Common Scenarios of Credit Card Fraud

One common scenario involves the use of a physically lost or stolen credit card. In this situation, a person finds or takes a card and uses it to make purchases before the legitimate owner can report it missing.

Another prevalent form of fraud is “card-not-present” fraud, which has grown with the rise of e-commerce. This occurs when criminals use stolen credit card numbers, expiration dates, and security codes to make purchases online or over the phone. The data is often acquired through large-scale data breaches of corporate servers or through phishing scams, where individuals are tricked into revealing their financial information.

Finally, unlawful use can occur in a business context. An employee entrusted with a company credit card for specific business-related expenses may commit fraud by using it for personal purchases. This action is considered unlawful because the employee is exceeding the scope of the authorization granted by their employer. In each of these scenarios, the user is obtaining something of value without the cardholder’s valid consent.

Penalties for Unlawful Credit Card Use

The legal consequences for the unlawful use of a credit card are significant and vary based on the amount of money or value of goods stolen.

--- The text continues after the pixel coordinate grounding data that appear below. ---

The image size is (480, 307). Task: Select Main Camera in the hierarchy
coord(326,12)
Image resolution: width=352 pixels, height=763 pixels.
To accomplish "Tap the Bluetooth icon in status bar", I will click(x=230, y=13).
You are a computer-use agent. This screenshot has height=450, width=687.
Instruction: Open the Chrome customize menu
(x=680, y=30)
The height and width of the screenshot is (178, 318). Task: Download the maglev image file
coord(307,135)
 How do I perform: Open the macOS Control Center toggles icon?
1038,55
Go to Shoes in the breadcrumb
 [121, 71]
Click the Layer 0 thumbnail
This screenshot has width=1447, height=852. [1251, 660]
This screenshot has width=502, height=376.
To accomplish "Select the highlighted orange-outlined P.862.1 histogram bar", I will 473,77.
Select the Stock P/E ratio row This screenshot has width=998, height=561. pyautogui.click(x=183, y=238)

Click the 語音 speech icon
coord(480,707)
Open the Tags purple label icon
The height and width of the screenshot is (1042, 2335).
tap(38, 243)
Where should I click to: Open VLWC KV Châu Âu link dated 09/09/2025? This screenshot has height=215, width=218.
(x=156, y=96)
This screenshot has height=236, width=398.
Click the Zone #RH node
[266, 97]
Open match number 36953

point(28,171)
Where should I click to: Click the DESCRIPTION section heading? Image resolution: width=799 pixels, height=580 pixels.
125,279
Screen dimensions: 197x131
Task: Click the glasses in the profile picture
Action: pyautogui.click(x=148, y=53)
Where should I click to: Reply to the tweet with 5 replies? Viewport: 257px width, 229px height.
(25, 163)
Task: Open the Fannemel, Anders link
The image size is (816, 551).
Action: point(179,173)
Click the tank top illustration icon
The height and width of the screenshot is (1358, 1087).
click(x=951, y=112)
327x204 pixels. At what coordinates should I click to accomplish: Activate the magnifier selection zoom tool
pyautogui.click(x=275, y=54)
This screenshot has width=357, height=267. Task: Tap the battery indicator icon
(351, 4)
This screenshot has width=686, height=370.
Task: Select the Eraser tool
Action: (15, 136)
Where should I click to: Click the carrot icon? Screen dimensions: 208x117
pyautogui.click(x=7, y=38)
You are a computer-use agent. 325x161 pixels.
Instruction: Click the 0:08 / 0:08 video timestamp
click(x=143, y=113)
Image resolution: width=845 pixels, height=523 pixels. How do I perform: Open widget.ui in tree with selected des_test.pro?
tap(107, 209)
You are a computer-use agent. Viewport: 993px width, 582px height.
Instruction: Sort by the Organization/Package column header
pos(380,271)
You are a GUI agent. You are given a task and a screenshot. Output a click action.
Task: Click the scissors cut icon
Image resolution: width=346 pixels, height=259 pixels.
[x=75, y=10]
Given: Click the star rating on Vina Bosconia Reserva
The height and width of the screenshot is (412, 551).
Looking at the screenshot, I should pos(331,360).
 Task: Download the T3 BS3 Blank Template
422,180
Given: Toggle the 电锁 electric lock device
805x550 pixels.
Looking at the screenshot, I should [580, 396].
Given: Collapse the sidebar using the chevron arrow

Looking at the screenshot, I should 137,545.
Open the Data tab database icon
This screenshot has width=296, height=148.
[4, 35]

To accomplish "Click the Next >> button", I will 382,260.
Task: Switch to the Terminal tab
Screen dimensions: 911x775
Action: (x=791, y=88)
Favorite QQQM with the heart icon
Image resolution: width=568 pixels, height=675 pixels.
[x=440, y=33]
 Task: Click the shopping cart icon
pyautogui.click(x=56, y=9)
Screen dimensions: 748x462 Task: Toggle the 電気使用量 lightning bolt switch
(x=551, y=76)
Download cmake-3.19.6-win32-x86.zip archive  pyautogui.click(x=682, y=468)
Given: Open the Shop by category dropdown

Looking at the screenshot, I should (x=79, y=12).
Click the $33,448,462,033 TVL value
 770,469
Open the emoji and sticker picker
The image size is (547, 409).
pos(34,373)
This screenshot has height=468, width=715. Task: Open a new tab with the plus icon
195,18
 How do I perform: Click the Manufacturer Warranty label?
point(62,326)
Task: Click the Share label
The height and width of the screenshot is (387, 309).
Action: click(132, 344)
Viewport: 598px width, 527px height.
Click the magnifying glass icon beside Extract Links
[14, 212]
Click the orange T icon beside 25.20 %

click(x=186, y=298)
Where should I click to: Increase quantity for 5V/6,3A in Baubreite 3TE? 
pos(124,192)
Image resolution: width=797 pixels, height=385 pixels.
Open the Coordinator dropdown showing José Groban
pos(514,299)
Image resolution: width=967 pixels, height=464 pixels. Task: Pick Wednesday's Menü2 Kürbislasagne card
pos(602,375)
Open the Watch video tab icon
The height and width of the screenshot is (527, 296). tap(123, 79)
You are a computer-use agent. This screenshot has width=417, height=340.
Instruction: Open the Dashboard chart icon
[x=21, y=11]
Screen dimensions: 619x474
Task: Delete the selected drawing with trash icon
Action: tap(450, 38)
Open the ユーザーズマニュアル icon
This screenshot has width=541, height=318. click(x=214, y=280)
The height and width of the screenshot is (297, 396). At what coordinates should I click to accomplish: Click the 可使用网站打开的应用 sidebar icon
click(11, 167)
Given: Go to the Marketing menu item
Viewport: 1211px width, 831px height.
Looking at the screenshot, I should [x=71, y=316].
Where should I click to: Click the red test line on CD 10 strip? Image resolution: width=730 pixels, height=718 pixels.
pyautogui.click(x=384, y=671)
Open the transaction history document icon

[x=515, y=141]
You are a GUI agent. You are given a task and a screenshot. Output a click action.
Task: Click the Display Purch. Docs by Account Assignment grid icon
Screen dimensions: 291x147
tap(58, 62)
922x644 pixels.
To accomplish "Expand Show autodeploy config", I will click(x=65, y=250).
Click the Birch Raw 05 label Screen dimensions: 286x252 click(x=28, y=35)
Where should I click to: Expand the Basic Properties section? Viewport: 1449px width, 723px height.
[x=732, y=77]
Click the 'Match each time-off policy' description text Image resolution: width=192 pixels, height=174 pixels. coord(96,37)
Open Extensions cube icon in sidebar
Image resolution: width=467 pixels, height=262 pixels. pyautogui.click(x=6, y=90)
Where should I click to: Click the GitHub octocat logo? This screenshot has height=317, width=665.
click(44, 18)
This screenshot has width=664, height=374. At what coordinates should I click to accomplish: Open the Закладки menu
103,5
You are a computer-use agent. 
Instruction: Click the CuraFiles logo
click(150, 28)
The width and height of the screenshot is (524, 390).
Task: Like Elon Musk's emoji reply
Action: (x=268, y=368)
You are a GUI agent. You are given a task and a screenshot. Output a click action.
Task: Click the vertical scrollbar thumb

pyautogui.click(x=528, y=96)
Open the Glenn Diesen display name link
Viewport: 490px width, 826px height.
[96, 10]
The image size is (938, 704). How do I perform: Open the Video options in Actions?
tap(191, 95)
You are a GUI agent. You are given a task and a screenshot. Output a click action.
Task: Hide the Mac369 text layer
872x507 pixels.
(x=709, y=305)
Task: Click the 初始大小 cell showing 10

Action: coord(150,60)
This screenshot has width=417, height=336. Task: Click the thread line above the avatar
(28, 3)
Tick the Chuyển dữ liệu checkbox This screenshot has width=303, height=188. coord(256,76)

Offenses are typically classified as either a misdemeanor for smaller amounts or a felony for larger sums. While the specific monetary threshold dividing these categories differs by jurisdiction, a common dividing line is often around $1,000.

Misdemeanor convictions may result in penalties such as fines, probation, and a court order to pay restitution to the victim. Felony convictions carry much harsher consequences, including substantial fines that can reach up to $250,000 under federal law and lengthy prison sentences. Federal statutes provide for imprisonment of up to 10 or 15 years for first-time offenses, with repeat offenders facing up to 20 years.

In addition to fines and incarceration, a conviction creates a permanent criminal record that can have lasting collateral consequences, affecting employment and professional licensing opportunities. Federal law also allows for the forfeiture of any money or property obtained through the fraudulent activity.

Protections for Victims of Credit Card Fraud

Victims of credit card fraud have important legal protections, primarily established by federal law. The Fair Credit Billing Act (FCBA) is a key piece of legislation that shields consumers from the financial fallout of unauthorized transactions.

Under the FCBA, a cardholder’s maximum liability for unauthorized charges is limited to $50. To benefit from this protection, the victim must report the loss, theft, or potential unauthorized use of their card to the issuing bank in a timely manner.

Once a dispute is initiated, the creditor must acknowledge receipt of the complaint in writing within 30 days. The creditor is then required to investigate and resolve the dispute within two billing cycles, but no later than 90 days after receiving the complaint. During the investigation, the cardholder is not required to pay the disputed amount.